Ye Shuyun, Dawson John A, Kendziorski Christina
Department of Statistics, University of Wisconsin, Madison, WI, USA.
Department of Biostatistics and Medical Informatics, University of Wisconsin, Madison, WI, USA.
Cancer Inform. 2015 Feb 10;13(Suppl 7):85-95. doi: 10.4137/CIN.S16354. eCollection 2014.
Genomic-based studies of disease now involve diverse types of data collected on large groups of patients. A major challenge facing statistical scientists is how best to combine the data, extract important features, and comprehensively characterize the ways in which they affect an individual's disease course and likelihood of response to treatment. We have developed a survival-supervised latent Dirichlet allocation (survLDA) modeling framework to address these challenges. Latent Dirichlet allocation (LDA) models have proven extremely effective at identifying themes common across large collections of text, but applications to genomics have been limited. Our framework extends LDA to the genome by considering each patient as a "document" with "text" detailing his/her clinical events and genomic state. We then further extend the framework to allow for supervision by a time-to-event response. The model enables the efficient identification of collections of clinical and genomic features that co-occur within patient subgroups, and then characterizes each patient by those features. An application of survLDA to The Cancer Genome Atlas ovarian project identifies informative patient subgroups showing differential response to treatment, and validation in an independent cohort demonstrates the potential for patient-specific inference.

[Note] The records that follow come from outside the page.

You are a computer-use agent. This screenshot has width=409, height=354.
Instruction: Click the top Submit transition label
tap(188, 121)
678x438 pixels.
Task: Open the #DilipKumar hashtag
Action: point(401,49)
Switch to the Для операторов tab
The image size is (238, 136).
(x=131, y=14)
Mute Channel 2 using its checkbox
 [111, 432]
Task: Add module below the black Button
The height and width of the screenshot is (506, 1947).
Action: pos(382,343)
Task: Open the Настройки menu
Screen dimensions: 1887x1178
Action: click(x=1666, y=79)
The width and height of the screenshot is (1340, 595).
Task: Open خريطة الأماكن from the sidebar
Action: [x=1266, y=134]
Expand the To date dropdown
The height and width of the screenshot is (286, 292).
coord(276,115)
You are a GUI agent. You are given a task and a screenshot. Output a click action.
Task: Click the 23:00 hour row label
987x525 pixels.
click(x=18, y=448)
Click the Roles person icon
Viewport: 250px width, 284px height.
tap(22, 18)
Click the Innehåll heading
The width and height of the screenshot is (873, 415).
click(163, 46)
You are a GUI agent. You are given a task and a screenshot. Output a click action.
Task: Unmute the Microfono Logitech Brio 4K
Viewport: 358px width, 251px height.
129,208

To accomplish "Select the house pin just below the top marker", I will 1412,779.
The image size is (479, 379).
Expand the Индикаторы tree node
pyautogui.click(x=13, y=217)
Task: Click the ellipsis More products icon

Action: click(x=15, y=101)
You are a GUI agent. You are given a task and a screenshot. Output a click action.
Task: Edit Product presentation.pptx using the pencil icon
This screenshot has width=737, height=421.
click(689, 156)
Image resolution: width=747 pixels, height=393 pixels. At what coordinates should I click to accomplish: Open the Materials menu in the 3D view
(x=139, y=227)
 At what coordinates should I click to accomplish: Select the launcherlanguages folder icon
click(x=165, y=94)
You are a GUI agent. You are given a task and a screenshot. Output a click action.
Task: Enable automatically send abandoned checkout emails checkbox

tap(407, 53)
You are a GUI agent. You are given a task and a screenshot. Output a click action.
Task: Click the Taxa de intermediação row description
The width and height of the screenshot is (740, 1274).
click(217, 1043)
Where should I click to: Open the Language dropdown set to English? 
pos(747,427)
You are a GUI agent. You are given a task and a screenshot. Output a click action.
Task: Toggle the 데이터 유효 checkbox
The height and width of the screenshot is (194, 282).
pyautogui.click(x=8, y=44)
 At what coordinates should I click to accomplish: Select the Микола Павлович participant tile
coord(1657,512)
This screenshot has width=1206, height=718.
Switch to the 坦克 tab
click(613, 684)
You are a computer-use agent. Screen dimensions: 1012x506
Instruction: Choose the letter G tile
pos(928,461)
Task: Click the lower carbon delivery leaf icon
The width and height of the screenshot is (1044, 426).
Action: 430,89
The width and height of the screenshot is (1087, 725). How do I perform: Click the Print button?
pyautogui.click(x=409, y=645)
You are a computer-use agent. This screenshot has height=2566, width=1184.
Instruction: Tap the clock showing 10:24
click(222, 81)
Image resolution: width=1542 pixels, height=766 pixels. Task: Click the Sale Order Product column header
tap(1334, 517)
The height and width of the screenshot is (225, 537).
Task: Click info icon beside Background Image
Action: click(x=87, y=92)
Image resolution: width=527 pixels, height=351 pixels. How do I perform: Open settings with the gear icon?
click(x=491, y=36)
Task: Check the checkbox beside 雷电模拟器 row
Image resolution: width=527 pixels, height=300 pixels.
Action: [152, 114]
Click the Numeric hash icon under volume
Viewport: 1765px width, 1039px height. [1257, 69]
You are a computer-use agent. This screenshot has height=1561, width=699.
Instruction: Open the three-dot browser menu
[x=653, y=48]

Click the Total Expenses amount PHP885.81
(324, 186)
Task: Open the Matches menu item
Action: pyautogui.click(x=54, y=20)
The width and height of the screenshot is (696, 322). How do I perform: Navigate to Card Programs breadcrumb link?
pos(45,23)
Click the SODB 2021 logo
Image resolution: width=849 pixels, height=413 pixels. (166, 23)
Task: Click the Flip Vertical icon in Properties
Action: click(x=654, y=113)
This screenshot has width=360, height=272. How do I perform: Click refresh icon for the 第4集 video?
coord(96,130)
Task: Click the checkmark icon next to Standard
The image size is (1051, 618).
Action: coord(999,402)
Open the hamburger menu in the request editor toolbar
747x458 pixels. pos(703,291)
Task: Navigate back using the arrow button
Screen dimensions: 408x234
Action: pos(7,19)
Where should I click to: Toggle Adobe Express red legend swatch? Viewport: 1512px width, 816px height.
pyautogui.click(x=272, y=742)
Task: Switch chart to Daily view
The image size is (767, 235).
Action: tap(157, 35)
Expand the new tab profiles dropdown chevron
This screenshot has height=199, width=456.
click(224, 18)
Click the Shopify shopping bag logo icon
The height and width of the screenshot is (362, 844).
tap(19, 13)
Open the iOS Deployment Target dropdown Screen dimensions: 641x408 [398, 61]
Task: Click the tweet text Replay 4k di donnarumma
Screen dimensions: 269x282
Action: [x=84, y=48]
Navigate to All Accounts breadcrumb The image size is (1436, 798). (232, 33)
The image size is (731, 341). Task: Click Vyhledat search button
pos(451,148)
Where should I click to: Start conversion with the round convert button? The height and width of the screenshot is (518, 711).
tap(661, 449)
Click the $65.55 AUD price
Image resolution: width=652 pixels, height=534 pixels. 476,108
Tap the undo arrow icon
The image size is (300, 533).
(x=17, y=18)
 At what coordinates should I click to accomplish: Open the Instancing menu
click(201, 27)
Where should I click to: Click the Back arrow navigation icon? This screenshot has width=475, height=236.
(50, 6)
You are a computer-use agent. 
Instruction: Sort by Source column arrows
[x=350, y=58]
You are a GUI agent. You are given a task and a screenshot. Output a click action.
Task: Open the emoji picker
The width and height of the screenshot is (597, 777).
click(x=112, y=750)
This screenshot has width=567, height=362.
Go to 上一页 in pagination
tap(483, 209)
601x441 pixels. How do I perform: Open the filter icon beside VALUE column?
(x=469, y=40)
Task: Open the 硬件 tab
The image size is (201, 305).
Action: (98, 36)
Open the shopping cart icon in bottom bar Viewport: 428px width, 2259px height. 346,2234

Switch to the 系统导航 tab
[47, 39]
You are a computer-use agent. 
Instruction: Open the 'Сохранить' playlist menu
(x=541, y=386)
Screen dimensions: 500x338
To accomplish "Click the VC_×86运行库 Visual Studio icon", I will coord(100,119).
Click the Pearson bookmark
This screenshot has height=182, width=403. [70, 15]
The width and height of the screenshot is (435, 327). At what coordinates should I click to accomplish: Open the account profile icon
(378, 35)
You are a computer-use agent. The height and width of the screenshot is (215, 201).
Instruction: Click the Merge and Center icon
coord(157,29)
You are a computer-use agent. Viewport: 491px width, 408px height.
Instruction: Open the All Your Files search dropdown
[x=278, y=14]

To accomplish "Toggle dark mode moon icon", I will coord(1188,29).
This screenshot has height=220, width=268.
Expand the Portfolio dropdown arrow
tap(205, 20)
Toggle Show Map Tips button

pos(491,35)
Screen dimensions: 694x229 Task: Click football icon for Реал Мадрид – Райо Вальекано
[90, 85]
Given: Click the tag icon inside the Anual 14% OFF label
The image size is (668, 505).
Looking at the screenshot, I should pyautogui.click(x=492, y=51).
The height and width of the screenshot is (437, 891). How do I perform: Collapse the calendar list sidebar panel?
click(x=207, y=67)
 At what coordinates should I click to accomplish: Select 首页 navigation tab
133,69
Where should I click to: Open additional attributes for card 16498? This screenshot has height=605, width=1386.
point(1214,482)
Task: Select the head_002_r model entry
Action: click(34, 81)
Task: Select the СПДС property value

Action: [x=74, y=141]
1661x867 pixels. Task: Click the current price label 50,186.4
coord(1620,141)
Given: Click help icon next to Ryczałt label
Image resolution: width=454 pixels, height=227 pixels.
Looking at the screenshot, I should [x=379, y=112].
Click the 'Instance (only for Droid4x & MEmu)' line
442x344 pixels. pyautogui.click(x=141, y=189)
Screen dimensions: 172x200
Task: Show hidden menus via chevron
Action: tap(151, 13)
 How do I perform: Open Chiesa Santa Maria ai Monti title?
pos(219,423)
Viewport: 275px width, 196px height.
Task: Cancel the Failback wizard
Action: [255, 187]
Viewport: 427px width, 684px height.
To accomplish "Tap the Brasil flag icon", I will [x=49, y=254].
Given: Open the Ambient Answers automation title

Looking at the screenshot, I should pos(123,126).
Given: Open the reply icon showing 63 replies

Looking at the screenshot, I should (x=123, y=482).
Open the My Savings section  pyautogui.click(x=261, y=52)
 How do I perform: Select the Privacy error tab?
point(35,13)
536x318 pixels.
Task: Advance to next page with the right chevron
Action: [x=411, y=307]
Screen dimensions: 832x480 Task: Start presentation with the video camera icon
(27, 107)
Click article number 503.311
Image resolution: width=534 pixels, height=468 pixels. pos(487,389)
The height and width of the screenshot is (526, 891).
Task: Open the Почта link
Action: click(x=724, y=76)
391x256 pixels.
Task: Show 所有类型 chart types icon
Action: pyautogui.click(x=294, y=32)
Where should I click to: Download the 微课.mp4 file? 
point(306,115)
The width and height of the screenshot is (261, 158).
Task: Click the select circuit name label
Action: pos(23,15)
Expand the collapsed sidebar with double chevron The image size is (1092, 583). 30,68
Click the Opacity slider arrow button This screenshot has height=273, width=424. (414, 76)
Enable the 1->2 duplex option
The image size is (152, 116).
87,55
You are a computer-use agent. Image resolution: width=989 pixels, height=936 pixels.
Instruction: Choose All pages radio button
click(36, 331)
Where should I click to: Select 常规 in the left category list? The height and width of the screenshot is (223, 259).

基于基因组的疾病研究现在涉及在大量患者群体上收集的各种类型的数据。统计科学家面临的一个主要挑战是如何最好地整合这些数据、提取重要特征,并全面描述它们影响个体疾病进程和治疗反应可能性的方式。我们开发了一种生存监督潜在狄利克雷分配(survLDA)建模框架来应对这些挑战。潜在狄利克雷分配(LDA)模型在识别大量文本集合中常见的主题方面已被证明极其有效,但在基因组学中的应用一直有限。我们的框架通过将每个患者视为一个“文档”,其“文本”详细描述了他/她的临床事件和基因组状态,将LDA扩展到了基因组。然后,我们进一步扩展该框架,以允许通过事件发生时间响应进行监督。该模型能够有效地识别在患者亚组中共同出现的临床和基因组特征集合,然后用这些特征对每个患者进行表征。survLDA在癌症基因组图谱卵巢癌项目中的应用识别出了对治疗有不同反应的信息丰富的患者亚组,在一个独立队列中的验证证明了进行患者特异性推断的潜力。